Additionally, the Japanese government invested heavily in public health more than 50 years ago, which resulted in robust childhood vaccination programs and the introduction of universal health insurance, has also been credited for the high life expectancy. Japanese citizens also remain very active, even into their elderly years.
Another tiny European country, the micronation Liechtenstein boasts an average life expectancy of 84.95 years—83.16 years for males and 86.23 for females. Quality of life is high in Liechtenstein, which is both a high-income country and also the least-visited country in Europe. More importantly for longevity, Liechtenstein is also one of several countries that offer free health care to residents.
Switzerland’s average life expectancy is 84.38 years. Women are expected to live about 86.05 years and men are expected to live about 82.63 years. The life expectancy in Switzerland is almost double what it was at the beginning of the 20th century.
Studies point to several possible secrets to Switzerland's high life expectancy, including active lifestyles, a sense of well-being and satisfaction, and a diet consisting of lots of dairy products including cheese and dark chocolate. Switzerland also spends a higher percentage of its GDP on healthcare than any other country in the European Union, and its people have a strong cultural appreciation for preventative health and healthy aging.
Singapore has the seventh-highest life expectancy in the world as of 2023, with an average lifespan of 82.13 years for males and 86.42 years for females, leading to a combined average of 84.27 years. Singapore has very low infant mortality rates, road traffic mortality rates, and deaths related to air pollution. Additionally, Singapore has a very low mortality rate for cardiovascular or chronic respiratory diseases as well as diseases related to unsafe water or lack of hygiene.
With the eighth-highest life expectancy of any country, Italians can expect to live 84.20 years on average. This is 86.13 years for women and 82.15 years for men. Italian life expectancy has seen small decreases in recent years, which has been attributed to roughly 8.4% of Italy’s population living in deep poverty. The northern portion of the country, which is the most economically developed, has a life expectancy of about three years higher than that of the northern, less wealthy part of the country.
The smallest country in Europe as well as the world, Vatican City is also unique in that its population is almost entirely made up of non-natives—Catholic clergymen, to be specific. Despite these unusual demographics, the population of Vatican City enjoys the ninth-longest life expectancy of any country in the world. Men in Vatican City in 2023 have an average life expectancy of 82.17 years, while females—who make up roughly 5% of the population—have a life expectancy of 86.03 years, which combine for a total life expectancy of 84.16 years.
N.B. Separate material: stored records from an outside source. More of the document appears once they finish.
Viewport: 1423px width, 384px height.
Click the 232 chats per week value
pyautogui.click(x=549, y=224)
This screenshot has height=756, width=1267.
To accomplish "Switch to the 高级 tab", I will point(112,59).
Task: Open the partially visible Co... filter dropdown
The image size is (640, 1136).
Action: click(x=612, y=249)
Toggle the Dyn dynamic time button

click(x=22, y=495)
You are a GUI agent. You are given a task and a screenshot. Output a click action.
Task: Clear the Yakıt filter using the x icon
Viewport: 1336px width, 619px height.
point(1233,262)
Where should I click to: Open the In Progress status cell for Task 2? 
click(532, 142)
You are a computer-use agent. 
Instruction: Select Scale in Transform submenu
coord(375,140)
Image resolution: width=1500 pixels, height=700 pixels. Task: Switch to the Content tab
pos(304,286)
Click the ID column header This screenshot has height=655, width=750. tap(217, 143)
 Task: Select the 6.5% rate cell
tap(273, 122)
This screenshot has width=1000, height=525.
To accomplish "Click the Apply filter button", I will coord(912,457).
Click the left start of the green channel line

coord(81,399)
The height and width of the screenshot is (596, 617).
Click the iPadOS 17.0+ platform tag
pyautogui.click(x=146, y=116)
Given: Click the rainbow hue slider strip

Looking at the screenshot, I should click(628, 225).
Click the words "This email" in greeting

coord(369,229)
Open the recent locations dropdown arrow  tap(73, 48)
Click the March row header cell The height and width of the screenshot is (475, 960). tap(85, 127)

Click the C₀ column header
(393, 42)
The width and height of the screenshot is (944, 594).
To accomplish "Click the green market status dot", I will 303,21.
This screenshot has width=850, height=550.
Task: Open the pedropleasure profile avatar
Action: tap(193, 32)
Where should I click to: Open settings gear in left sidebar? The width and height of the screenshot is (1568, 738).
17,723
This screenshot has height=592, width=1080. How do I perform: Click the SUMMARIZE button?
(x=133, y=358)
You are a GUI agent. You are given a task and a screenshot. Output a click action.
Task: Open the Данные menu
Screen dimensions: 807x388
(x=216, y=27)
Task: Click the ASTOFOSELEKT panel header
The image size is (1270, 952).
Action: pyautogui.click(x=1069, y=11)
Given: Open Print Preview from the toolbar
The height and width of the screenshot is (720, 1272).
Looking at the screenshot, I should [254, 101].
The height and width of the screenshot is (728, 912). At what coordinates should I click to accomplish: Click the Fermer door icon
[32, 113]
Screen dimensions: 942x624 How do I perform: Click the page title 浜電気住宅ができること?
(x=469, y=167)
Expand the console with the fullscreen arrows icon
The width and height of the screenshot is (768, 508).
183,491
Rounding out 2023's top 10 countries with the longest life expectancy is another Asian country, South Korea, where men live an average of 80.83 years and women live an average of 87.23 years, for a combined life expectancy of 84.14 years.
South Korea's life expectancy may be the fastest-growing in the world. As recently as 1960, the average life expectancy in South Korea was roughly 52 years. However, a greater understanding of nutrition, improvements in food distribution, and better access to health and social care have enabled the country to make huge strides in terms of logevity. In fact, many experts expect South Koreans to enjoy the longest life expectancies in the world by 2030.
Monaco has the longest life expectancy.
The US is ranked 40th in life expectancy.